▶ _TO BE DONE_
Recast the records from the line with "Task: Open the indicators chart icon" up to and including the line with "Action: 393,100" as a Markdown table with the columns Row and Line, leaving out any blank lines.

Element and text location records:
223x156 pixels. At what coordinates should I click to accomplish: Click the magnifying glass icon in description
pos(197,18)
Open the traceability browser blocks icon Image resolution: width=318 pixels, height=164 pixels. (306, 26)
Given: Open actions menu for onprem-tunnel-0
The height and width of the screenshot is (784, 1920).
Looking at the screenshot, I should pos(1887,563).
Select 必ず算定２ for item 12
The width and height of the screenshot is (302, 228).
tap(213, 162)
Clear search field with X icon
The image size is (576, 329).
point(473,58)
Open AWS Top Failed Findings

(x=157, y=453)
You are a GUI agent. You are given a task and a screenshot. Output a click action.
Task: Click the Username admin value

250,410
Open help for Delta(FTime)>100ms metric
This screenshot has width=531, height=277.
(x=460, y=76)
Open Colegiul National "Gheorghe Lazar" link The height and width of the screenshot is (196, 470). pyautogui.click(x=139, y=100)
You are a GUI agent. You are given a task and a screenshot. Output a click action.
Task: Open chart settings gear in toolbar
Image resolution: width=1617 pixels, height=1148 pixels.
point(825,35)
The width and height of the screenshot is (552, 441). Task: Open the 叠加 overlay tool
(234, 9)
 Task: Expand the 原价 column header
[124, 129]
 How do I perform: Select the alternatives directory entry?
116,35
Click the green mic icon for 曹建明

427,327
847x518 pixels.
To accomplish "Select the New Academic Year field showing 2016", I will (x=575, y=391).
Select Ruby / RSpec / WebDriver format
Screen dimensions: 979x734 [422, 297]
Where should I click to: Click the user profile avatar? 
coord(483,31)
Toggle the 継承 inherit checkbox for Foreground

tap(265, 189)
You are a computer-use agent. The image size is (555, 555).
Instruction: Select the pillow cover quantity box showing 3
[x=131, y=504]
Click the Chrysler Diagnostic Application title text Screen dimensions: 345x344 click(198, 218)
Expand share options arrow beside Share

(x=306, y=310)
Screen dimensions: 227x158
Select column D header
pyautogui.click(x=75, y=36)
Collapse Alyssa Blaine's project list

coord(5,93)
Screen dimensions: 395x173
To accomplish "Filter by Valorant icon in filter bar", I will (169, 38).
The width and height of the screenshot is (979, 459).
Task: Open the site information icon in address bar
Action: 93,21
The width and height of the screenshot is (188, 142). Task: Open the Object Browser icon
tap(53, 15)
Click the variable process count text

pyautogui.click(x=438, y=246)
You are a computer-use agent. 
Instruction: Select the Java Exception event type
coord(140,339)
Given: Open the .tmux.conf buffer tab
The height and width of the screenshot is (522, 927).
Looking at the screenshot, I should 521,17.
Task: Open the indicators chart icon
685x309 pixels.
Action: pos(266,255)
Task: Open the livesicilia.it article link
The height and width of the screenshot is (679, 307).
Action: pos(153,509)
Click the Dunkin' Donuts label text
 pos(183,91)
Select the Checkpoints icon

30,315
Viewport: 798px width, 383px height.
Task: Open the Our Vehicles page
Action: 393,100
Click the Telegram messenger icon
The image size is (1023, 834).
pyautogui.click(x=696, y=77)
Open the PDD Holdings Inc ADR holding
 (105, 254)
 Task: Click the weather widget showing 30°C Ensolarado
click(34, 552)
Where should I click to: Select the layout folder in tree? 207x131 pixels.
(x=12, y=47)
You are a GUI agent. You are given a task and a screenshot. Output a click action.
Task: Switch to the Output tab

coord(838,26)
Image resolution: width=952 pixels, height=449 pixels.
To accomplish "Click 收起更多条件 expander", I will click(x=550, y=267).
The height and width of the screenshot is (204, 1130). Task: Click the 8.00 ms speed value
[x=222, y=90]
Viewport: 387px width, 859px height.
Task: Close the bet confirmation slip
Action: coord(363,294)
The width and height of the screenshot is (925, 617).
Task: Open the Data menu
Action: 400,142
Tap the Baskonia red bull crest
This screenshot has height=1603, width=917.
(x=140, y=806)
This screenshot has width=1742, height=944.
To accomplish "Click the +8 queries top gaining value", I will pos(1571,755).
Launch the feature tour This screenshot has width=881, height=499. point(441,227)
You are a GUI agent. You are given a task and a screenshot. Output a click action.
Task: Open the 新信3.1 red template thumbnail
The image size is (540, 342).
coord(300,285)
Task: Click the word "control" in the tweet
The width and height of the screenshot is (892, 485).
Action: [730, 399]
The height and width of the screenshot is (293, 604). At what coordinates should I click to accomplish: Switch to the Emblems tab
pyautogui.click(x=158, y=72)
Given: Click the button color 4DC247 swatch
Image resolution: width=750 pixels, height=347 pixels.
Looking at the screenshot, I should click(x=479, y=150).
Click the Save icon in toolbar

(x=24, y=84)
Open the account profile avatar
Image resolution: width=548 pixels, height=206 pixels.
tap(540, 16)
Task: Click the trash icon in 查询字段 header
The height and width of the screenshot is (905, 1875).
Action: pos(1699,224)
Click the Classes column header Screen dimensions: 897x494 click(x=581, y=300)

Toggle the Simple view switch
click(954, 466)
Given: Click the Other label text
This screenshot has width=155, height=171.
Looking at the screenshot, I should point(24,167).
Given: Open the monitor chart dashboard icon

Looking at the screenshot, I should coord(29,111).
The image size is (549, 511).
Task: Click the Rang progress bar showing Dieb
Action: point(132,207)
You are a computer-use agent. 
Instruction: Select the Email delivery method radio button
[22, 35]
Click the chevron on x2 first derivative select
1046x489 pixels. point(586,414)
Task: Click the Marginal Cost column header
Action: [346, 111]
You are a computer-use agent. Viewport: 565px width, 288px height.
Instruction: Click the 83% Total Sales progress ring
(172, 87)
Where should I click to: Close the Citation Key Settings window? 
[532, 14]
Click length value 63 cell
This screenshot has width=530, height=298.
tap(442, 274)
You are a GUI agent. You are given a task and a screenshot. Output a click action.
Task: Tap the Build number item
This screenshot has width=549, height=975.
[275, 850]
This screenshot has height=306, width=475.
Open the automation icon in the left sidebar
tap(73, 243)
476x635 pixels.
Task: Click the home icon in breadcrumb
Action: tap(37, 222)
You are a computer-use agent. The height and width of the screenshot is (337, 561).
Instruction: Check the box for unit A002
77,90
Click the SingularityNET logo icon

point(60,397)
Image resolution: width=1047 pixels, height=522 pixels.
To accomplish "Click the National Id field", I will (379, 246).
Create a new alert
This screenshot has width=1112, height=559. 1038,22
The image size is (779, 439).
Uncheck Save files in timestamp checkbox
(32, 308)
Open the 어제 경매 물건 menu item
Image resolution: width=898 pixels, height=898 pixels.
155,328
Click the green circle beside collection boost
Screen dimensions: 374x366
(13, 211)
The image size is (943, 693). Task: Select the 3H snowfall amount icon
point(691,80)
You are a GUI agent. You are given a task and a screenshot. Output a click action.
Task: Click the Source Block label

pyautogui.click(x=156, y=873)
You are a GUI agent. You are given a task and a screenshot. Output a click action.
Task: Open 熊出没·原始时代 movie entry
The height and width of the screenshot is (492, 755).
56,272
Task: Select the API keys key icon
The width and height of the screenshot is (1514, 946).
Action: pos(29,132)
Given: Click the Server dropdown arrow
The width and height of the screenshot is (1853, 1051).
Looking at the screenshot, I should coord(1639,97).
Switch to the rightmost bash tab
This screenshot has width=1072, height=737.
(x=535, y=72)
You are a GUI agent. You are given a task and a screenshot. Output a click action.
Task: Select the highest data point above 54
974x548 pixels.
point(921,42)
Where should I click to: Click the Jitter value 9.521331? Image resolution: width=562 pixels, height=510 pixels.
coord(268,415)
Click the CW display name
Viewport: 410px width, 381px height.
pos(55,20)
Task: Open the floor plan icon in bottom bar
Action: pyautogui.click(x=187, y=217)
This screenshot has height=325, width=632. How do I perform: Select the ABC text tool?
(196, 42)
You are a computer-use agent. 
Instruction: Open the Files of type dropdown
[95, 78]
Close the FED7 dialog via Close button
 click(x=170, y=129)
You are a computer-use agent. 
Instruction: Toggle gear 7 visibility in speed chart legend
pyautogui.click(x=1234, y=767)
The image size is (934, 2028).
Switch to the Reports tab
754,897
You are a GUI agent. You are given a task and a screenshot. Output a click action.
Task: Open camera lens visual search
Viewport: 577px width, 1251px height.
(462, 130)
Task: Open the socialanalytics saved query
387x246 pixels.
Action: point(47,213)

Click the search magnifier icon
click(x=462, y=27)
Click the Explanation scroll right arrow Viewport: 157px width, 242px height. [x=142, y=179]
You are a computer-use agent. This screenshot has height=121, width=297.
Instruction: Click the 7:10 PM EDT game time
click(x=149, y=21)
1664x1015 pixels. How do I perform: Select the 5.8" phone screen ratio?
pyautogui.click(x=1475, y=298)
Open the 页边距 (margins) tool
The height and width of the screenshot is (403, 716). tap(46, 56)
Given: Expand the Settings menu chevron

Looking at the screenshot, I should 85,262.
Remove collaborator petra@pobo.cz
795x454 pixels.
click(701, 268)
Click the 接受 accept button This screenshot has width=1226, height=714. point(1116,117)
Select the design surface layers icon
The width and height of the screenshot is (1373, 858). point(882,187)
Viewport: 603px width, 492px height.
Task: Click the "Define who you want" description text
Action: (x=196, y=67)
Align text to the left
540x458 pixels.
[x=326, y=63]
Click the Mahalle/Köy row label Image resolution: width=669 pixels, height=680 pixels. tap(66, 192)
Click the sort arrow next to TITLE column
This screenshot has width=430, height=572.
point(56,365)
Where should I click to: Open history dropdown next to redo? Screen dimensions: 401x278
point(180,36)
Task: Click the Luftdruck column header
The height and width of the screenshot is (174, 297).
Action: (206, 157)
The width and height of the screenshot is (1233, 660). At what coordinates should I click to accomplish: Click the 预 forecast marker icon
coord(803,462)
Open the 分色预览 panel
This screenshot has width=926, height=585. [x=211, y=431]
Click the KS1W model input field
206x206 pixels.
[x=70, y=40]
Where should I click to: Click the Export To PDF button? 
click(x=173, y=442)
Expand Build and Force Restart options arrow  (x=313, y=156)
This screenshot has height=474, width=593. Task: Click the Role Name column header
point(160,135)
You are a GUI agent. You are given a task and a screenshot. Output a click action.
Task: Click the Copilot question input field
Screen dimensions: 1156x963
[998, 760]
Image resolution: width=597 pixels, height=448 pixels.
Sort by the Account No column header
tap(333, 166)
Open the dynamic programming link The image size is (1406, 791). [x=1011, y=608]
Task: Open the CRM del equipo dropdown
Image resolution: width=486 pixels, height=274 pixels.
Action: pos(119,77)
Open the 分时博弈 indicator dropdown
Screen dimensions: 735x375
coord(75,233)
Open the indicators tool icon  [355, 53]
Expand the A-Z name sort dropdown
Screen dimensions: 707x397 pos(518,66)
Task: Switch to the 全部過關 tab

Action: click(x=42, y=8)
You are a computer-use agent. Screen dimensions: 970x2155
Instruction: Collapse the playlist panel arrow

▶ _SOLUTION TO THE EXERCISE_
| Row | Line |
|---|---|
| 1 | Task: Open the indicators chart icon |
| 2 | 685x309 pixels. |
| 3 | Action: pos(266,255) |
| 4 | Task: Open the livesicilia.it article link |
| 5 | The height and width of the screenshot is (679, 307). |
| 6 | Action: pos(153,509) |
| 7 | Click the Dunkin' Donuts label text |
| 8 |  pos(183,91) |
| 9 | Select the Checkpoints icon |
| 10 | 30,315 |
| 11 | Viewport: 798px width, 383px height. |
| 12 | Task: Open the Our Vehicles page |
| 13 | Action: 393,100 |